EXERCISE PROMPT — All lines that hold the string "will" should be copied. Find them in the listing below.
=-=-=
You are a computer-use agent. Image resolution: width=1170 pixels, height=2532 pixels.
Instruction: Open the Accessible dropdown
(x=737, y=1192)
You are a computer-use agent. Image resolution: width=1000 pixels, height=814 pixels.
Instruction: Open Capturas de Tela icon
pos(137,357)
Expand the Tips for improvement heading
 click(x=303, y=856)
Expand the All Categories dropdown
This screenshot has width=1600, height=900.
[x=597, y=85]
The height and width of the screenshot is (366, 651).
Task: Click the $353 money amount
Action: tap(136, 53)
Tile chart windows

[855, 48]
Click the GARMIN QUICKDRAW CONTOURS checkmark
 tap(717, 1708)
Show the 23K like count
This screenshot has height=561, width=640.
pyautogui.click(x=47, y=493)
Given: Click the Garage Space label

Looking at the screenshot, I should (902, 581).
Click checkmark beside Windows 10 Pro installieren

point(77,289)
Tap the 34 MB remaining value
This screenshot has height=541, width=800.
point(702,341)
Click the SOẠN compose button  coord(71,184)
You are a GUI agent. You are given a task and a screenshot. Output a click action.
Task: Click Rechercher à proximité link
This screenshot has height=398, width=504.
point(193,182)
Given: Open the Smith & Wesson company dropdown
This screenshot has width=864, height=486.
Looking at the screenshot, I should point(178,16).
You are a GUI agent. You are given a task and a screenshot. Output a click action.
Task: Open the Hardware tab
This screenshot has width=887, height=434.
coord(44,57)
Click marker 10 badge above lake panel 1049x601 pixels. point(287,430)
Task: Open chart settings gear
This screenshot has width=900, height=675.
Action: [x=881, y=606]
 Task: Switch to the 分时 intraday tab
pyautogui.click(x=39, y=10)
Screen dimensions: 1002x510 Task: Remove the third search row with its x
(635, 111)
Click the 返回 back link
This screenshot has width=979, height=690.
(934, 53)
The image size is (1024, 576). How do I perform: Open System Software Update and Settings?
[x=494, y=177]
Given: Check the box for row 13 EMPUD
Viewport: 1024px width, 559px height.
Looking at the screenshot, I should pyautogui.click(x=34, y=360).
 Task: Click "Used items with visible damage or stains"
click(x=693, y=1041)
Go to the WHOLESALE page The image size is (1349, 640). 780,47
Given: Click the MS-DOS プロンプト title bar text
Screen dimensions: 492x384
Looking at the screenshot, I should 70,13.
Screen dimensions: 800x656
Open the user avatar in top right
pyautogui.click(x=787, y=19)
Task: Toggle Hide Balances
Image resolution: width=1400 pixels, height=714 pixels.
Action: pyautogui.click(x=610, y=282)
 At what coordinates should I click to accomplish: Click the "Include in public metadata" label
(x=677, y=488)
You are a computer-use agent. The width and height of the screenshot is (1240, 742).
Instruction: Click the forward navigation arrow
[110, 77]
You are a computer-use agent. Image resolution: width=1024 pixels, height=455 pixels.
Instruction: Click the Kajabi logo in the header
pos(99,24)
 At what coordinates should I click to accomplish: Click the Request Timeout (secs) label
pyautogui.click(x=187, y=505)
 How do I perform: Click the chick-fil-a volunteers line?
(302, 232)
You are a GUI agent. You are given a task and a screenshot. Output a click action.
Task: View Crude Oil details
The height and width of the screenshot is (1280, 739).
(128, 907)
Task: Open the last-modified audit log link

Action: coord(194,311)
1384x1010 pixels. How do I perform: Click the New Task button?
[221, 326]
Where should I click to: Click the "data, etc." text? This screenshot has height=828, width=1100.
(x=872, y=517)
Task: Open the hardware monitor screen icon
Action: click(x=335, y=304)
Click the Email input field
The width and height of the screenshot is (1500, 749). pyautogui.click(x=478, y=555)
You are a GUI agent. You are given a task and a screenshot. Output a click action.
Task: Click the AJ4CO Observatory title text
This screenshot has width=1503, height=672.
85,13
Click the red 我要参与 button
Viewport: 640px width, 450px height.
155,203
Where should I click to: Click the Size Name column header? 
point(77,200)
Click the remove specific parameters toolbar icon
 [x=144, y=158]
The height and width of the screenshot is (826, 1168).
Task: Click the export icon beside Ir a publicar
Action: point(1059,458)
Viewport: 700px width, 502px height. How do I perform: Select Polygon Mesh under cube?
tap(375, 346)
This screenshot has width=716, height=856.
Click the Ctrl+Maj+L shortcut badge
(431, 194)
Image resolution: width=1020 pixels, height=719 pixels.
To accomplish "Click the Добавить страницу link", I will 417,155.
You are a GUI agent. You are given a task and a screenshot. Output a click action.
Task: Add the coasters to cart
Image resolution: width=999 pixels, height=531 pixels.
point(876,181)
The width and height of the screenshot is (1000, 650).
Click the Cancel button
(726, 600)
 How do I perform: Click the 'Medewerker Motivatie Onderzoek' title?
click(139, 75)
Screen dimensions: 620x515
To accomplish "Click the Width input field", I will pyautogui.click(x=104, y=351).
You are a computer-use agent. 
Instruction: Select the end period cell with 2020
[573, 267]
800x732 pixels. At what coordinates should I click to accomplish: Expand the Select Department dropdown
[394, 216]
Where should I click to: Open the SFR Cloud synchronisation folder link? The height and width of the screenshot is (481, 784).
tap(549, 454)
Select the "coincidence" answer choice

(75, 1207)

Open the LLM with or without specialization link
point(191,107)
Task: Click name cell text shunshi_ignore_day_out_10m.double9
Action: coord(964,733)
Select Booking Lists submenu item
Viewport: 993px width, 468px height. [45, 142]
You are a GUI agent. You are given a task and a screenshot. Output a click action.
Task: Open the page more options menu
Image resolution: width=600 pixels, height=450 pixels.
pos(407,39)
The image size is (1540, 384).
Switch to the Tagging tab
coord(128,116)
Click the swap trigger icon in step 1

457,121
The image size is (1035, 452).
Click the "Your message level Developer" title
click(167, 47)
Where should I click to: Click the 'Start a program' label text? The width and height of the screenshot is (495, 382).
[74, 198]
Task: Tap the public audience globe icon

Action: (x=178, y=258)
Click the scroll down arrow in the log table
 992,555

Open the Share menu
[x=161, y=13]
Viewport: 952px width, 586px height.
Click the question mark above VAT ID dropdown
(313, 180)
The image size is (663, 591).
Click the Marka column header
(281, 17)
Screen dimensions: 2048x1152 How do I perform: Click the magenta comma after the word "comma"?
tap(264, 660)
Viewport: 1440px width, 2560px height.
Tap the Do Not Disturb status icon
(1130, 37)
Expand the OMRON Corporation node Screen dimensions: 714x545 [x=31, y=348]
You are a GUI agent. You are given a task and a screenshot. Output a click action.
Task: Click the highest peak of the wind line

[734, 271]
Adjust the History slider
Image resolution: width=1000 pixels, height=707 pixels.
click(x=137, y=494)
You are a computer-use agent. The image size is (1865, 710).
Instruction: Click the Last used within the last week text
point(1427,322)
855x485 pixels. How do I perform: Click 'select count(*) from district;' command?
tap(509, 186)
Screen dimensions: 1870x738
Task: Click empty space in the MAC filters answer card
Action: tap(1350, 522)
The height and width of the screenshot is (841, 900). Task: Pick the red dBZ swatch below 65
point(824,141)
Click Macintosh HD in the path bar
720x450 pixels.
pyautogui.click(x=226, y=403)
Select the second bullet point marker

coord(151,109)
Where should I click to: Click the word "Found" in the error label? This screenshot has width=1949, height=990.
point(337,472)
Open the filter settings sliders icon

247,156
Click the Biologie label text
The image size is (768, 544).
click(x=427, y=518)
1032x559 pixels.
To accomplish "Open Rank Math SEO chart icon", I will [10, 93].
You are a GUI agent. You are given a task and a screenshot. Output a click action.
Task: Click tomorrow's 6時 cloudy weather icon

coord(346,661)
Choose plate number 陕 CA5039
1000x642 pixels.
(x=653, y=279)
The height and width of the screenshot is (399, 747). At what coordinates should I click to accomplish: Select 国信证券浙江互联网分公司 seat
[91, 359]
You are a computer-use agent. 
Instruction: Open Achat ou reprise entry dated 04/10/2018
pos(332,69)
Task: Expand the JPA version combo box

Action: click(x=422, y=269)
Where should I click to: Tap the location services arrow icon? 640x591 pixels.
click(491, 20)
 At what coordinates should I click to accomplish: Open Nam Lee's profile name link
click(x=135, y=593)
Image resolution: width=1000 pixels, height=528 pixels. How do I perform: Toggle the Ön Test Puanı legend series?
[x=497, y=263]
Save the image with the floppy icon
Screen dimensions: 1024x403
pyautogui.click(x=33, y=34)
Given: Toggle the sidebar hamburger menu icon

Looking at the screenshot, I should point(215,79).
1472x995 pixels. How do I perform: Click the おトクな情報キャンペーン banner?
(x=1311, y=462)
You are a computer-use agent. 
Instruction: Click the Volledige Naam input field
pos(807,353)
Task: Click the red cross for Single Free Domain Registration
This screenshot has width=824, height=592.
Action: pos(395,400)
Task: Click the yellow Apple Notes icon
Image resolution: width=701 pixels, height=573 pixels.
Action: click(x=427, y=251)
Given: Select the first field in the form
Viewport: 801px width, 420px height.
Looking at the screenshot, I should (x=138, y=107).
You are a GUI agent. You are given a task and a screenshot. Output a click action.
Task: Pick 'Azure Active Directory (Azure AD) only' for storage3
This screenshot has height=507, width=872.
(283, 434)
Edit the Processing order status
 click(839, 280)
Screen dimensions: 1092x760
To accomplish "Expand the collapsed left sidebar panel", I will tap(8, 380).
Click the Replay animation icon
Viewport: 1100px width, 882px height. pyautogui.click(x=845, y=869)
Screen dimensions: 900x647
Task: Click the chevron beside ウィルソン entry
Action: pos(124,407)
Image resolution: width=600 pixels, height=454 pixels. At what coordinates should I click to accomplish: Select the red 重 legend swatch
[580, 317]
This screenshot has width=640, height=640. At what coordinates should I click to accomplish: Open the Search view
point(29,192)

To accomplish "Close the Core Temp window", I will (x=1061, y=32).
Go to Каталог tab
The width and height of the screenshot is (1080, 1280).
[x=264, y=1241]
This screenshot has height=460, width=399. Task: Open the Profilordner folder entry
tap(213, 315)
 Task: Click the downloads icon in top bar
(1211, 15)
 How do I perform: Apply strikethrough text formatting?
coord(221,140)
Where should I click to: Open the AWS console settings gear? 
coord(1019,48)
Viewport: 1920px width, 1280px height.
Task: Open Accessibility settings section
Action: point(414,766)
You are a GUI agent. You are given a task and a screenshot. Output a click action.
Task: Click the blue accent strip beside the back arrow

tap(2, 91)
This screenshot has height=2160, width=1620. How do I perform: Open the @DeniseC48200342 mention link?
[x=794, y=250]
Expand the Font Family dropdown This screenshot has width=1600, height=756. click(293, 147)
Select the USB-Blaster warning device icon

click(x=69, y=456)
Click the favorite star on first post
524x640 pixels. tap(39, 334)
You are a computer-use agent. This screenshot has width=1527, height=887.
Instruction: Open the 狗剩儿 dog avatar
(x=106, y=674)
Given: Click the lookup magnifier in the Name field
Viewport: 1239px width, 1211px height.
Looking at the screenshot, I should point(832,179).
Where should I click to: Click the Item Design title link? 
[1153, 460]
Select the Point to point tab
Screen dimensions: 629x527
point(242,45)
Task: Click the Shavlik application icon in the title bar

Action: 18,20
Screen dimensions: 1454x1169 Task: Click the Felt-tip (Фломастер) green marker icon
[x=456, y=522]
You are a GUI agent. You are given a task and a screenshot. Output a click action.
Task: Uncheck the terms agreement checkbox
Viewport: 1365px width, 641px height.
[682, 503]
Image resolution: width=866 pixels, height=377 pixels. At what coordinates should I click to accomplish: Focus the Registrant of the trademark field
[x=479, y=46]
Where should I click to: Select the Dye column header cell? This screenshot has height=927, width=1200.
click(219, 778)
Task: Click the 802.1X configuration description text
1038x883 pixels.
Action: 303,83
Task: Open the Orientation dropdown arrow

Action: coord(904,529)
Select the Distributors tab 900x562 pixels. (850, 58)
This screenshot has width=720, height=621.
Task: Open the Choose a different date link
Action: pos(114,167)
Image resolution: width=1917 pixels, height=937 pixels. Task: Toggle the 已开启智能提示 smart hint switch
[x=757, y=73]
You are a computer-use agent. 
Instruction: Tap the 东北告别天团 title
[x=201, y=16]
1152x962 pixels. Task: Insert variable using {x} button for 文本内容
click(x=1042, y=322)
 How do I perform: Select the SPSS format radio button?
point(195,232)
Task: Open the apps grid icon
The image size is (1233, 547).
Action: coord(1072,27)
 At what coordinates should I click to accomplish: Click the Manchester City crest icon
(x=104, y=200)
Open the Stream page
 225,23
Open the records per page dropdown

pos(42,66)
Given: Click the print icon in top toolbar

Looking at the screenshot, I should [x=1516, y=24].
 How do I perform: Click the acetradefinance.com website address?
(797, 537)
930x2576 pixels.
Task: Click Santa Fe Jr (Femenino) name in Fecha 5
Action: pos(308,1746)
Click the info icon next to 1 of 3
=-=-=
OUTPUT OF THE TASK —
To accomplish "Click the Добавить страницу link", I will 417,155.
To accomplish "Click the Width input field", I will pyautogui.click(x=104, y=351).
To accomplish "Open Rank Math SEO chart icon", I will [10, 93].
To accomplish "Expand the collapsed left sidebar panel", I will tap(8, 380).
To accomplish "Close the Core Temp window", I will (x=1061, y=32).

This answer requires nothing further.